## Saved data entries
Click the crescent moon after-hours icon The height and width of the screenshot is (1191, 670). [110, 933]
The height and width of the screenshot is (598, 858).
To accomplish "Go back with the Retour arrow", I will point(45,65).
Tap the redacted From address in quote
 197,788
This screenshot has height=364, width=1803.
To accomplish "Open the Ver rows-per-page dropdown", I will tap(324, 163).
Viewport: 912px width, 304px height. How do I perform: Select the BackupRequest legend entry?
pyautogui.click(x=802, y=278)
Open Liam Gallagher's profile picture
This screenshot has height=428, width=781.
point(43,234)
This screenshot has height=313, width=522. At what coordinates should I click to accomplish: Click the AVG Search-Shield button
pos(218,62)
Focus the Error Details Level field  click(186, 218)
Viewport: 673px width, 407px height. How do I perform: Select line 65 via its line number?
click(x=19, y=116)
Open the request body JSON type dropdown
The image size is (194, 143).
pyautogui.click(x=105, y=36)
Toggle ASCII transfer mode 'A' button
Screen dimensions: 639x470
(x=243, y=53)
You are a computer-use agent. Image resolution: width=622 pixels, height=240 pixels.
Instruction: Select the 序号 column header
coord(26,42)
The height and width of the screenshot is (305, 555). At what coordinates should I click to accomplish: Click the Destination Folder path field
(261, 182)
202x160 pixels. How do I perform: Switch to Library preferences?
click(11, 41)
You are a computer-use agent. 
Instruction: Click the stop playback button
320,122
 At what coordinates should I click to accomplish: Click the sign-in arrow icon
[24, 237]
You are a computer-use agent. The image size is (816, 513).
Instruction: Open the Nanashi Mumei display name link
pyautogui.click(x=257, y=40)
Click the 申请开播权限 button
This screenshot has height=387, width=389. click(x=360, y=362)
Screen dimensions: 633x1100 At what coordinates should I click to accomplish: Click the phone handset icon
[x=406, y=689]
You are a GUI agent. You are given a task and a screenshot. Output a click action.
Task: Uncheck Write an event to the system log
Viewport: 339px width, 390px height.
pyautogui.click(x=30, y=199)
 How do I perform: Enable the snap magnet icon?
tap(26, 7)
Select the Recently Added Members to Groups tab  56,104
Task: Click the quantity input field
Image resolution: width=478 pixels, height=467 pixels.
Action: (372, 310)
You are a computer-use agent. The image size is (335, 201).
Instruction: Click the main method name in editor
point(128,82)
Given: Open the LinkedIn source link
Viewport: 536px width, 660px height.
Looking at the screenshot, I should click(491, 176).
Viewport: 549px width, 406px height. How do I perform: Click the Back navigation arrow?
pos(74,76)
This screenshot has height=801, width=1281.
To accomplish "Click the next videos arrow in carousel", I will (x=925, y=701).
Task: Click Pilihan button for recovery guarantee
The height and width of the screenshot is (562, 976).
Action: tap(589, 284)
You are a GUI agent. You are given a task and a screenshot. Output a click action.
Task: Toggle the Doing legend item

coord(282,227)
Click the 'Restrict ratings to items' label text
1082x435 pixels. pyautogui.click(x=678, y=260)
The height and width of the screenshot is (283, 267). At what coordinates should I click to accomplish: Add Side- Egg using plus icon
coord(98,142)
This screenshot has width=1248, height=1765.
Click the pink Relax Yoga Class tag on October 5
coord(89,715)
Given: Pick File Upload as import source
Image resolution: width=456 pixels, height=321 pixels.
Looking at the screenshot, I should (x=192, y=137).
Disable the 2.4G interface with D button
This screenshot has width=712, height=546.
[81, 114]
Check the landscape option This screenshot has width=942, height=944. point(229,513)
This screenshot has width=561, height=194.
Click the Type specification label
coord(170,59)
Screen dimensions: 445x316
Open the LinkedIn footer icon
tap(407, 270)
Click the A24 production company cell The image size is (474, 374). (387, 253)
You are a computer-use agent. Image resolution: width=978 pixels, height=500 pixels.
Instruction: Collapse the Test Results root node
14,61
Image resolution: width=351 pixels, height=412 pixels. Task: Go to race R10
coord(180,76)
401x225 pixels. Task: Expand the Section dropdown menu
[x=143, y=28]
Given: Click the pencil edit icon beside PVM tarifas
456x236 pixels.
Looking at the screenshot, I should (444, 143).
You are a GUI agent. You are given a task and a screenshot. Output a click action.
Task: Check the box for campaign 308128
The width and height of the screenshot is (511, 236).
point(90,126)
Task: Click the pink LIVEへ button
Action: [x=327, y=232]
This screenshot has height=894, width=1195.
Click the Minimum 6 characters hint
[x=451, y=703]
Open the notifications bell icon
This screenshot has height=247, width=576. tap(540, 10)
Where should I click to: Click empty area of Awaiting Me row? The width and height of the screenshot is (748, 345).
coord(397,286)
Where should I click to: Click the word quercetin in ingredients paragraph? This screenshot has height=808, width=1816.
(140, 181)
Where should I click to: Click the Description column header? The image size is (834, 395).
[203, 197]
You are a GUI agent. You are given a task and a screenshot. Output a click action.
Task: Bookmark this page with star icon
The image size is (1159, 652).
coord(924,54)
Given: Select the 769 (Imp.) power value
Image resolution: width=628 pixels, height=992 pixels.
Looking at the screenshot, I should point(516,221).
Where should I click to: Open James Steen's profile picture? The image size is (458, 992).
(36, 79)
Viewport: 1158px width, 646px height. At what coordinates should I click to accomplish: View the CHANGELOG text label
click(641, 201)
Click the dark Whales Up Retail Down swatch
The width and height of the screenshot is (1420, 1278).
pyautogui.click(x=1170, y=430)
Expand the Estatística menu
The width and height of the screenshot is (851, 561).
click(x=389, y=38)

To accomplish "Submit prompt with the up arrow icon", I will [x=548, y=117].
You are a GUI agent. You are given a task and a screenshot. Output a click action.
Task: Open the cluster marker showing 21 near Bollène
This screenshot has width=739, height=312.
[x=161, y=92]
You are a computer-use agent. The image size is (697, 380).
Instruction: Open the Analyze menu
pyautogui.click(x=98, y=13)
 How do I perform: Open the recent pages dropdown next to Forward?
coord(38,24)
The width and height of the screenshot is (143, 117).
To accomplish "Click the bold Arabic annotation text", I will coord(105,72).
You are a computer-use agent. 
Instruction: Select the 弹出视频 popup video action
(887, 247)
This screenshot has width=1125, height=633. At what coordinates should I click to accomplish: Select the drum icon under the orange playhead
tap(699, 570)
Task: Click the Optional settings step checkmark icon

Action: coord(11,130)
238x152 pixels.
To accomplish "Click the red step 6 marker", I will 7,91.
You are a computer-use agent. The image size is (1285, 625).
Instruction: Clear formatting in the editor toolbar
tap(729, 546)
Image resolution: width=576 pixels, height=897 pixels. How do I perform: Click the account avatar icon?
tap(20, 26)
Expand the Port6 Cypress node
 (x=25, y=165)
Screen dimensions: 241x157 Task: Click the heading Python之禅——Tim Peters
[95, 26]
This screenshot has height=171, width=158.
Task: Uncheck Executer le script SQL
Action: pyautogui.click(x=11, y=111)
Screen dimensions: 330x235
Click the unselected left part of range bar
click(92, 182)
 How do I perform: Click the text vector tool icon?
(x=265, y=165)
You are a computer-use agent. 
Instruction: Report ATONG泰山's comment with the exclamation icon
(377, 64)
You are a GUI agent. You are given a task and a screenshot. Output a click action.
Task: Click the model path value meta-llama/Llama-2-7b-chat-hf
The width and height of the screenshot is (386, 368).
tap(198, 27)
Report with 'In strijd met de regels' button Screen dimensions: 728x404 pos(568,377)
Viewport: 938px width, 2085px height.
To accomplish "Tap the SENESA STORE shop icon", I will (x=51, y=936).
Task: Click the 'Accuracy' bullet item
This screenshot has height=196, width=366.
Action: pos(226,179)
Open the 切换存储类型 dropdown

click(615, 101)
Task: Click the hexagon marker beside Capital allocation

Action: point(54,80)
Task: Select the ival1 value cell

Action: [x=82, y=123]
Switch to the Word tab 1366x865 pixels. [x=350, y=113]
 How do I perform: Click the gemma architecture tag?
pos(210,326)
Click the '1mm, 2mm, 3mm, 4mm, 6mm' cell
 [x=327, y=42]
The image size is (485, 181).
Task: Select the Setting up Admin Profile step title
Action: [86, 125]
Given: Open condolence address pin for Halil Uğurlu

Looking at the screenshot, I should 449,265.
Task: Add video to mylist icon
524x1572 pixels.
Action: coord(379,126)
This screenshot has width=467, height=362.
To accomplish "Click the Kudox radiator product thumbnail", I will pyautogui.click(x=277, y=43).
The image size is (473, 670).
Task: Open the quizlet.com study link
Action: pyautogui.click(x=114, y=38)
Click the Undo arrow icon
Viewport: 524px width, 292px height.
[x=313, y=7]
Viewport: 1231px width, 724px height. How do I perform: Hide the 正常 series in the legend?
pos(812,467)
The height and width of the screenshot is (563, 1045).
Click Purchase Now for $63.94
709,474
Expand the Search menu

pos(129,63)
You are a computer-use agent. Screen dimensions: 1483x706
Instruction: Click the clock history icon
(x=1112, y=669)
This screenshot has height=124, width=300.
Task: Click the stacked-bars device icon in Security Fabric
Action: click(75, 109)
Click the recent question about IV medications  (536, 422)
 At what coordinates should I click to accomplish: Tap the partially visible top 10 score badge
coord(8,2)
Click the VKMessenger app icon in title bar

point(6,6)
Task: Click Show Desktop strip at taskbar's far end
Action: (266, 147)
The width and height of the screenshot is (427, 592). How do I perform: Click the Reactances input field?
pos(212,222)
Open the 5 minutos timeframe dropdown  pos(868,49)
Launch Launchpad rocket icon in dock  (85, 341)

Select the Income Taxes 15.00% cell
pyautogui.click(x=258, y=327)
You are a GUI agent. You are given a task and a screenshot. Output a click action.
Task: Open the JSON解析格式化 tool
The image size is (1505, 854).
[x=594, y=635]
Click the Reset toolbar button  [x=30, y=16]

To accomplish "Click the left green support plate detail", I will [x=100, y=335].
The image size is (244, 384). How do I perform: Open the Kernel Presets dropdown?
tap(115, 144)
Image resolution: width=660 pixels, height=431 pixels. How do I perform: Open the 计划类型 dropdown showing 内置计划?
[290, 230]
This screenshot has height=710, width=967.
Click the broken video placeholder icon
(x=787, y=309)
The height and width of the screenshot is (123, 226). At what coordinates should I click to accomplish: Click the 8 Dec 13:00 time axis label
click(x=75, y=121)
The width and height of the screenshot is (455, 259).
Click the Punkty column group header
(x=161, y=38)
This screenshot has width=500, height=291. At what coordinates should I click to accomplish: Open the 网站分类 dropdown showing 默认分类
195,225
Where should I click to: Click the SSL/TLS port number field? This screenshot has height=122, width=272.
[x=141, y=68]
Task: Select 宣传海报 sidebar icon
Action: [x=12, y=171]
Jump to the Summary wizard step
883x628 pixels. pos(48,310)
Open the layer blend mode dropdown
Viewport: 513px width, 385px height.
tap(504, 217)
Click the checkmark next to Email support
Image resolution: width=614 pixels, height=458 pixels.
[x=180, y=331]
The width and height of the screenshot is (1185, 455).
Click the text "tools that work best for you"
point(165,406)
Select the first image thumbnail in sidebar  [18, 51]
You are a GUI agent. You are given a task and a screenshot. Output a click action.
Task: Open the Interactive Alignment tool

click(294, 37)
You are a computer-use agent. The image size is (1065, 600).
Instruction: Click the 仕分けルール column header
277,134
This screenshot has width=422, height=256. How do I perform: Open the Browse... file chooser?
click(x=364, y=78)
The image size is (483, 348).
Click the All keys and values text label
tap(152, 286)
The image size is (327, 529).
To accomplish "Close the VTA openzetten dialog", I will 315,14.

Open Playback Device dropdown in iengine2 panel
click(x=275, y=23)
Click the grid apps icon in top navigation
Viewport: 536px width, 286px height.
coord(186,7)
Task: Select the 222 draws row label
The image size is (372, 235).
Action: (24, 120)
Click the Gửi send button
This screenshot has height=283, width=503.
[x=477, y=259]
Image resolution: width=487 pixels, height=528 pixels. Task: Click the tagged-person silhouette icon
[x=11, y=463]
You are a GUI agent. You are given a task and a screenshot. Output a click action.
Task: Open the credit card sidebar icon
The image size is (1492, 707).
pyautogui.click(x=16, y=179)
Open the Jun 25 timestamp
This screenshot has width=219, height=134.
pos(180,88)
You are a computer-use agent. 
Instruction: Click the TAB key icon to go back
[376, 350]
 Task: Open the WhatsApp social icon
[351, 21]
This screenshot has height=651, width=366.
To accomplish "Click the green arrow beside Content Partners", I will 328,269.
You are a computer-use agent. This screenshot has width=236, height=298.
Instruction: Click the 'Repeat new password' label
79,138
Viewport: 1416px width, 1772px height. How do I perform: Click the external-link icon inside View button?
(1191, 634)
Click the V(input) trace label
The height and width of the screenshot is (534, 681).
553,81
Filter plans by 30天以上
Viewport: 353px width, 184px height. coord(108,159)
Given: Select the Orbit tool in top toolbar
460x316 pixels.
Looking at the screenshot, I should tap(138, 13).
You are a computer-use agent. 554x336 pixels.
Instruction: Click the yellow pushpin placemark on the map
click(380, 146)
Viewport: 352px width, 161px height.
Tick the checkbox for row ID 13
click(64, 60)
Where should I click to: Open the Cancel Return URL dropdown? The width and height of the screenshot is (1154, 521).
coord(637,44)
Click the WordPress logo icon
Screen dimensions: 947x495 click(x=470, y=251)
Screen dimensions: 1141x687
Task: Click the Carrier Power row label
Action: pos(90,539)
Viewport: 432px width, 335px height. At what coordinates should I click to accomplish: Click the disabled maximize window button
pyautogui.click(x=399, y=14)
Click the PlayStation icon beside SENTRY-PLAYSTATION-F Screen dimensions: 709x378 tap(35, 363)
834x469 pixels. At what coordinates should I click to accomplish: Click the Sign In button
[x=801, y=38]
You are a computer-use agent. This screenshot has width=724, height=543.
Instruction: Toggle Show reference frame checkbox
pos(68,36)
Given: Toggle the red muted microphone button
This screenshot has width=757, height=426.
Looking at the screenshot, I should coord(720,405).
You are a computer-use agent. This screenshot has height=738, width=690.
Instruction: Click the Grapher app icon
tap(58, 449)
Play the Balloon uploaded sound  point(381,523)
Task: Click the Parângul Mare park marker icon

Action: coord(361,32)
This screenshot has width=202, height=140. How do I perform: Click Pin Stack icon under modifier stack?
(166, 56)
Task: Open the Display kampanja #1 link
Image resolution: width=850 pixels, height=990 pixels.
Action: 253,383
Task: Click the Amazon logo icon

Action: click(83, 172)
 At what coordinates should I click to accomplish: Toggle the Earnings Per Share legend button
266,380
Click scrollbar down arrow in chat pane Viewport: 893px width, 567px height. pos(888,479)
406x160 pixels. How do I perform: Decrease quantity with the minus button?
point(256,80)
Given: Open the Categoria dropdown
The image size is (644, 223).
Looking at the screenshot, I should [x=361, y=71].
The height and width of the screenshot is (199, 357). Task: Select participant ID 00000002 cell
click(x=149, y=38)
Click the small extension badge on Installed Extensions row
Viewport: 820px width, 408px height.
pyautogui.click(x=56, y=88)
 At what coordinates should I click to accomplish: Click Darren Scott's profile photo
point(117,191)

## What to do
Look through the data above for the string "chat" and copy every line where it appears.

## Result
Task: Click the model path value meta-llama/Llama-2-7b-chat-hf
Click scrollbar down arrow in chat pane Viewport: 893px width, 567px height. pos(888,479)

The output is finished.